TASK INPUT =
# # # # # # #

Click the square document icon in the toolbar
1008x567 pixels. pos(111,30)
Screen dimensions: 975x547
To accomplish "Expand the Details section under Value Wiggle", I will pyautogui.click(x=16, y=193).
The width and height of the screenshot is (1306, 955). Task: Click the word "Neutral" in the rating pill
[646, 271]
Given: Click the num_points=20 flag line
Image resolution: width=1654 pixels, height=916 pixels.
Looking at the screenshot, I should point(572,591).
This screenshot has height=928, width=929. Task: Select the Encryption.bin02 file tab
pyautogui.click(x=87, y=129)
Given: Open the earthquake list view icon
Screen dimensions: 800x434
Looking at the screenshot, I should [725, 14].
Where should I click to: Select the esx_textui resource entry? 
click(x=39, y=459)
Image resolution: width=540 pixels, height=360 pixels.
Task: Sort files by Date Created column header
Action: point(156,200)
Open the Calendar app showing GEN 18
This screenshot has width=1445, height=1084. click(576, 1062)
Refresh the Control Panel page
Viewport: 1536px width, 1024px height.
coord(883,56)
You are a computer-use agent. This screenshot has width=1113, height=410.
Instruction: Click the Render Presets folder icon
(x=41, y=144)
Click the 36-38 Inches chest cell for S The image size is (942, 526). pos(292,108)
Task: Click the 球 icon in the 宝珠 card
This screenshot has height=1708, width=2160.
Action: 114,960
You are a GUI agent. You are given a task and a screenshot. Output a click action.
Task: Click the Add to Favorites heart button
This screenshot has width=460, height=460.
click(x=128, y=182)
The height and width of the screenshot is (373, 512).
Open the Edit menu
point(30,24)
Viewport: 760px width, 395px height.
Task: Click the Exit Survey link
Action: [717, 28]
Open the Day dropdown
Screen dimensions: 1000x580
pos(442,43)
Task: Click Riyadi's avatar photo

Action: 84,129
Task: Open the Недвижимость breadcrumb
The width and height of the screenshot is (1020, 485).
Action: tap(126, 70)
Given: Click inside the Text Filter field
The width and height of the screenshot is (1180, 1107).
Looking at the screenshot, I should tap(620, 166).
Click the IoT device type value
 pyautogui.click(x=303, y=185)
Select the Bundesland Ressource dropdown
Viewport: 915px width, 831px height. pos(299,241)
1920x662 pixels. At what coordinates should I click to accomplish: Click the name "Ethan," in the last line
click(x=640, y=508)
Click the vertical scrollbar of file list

# # # # # # #

DESCRIPTION OF THE TASK =
Go through the material and copy each line in which the word "agent" occurs.

ANSWER TO THIS PROBLEM =
You are a computer-use agent. This screenshot has width=1113, height=410.
You are a GUI agent. You are given a task and a screenshot. Output a click action.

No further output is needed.